Suo padre si è suicidato tre giorni prima di testimoniare nel processo contro Busco, e avrebbe potuto avvalersi della facoltà di non rispondere... «Non credo che l’avrebbe fatto. Papà era tormentato per Busco. Diceva: “So che inferno sta vivendo, lo so”. Mio padre non si è suicidato, non sarebbe mai andato via senza salutare i suoi figli. Senza lasciarci un biglietto, una lettera di addio». Pietrino Vanacore sapeva dell’inferno di Raniero Busco, perché in quelle fiamme ci era finito anche lui, vent’anni prima. Pochi giorni dopo l’omicidio, il 10 agosto del 1990, fu fermato con l’accusa di aver ucciso Simonetta. Restò in carcere quasi un mese, poi fu rilasciato. Ripiombò nell’inchiesta tre anni dopo, con l’accusa di favoreggiamento nei confronti di Federico Valle, nipote di un inquilino di via Poma. Il 30 gennaio del 1995 la Cassazione confermò la decisione di non rinviarli a giudizio. Infine, nel 2007, quando una nuova perizia indicò in Raniero Busco il nuovo indagato, e mentre tutta l’attenzione era concentrata sull’ex fidanzato della ragazza, gli stessi magistrati che indicavano in Busco il presunto colpevole aprirono un fascicolo di indagine, parallelo e riservato, per cercare nuove prove sul portiere di via Poma. Oggi rivelò per primo la notizia di Vanacore ancora indagato per omicidio volontario. «Ricordo che arrivò nel mio studio dopo le nuove indagini aperte sul suo conto», raconta l’avvocato Franz Pesare, noto penalista pugliese. «In quell’occasione mi disse della vicenda che lo aveva coinvolto, dei 26 giorni di carcere mai risarciti e di quella nuova indagine. Era stravolto, annientato». Ma perché allora suicidarsi tre anni dopo, quando era stato già sollevato da ogni accusa, quando sul banco degli imputati c’era un altro presunto colpevole?

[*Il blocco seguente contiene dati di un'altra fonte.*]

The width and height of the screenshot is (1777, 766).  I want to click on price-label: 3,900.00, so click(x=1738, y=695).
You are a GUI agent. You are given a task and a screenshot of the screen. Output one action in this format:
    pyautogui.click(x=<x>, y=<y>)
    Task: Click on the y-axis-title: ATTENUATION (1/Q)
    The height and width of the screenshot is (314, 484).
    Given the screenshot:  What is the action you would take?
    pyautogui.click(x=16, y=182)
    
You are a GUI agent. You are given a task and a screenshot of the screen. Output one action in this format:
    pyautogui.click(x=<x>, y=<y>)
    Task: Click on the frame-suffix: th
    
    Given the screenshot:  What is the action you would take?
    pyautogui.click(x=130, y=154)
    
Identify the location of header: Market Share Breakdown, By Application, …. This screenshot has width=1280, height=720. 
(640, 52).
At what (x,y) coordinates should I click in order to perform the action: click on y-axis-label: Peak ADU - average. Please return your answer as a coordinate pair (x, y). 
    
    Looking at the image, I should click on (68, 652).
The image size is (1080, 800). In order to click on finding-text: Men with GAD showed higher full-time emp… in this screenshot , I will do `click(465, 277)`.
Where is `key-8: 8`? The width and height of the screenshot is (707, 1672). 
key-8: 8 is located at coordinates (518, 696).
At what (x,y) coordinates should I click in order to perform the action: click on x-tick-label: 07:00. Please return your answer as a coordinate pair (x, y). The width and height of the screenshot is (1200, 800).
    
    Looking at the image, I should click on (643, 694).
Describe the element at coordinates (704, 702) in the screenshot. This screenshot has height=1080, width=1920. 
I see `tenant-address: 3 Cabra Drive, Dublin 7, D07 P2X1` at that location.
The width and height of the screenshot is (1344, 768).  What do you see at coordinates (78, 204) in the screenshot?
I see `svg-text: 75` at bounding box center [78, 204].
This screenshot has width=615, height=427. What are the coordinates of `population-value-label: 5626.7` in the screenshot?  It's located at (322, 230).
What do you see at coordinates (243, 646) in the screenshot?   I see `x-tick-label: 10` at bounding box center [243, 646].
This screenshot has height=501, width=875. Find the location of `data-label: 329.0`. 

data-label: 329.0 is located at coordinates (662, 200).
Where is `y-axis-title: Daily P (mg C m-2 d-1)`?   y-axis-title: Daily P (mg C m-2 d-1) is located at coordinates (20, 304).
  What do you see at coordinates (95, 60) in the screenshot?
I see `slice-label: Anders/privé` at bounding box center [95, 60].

«Lo avevo visto pochi giorni prima», ricorda Giuseppe Turco, medico dell’ex portiere. «Mi raccontò della convocazione a Roma, per il processo. Che sarebbe andato col figlio e con la moglie. Non mi chiese un certificato, che pure avrei potuto fare, visto il suo stato fisico, per posticipare la testimonianza». A Roma, Vanacore, ci voleva andare. «Non si è ucciso. Al paese non sono solo io a pensarlo. Pietrino l’hanno affogato», dice Mario Miccoli, pescatore e amico d’infanzia di Vanacore. Il fascicolo sulla morte dell’ex portiere, con l’ipotesi di reato di “aiuto o istigazione al suicidio” è stato chiuso l’8 marzo 2011. L’inchiesta ha stabilito che Vanacore si uccise di sua spontanea volontà. Il perché resta un mistero. E nell’inferno è rimasto solo Raniero Busco.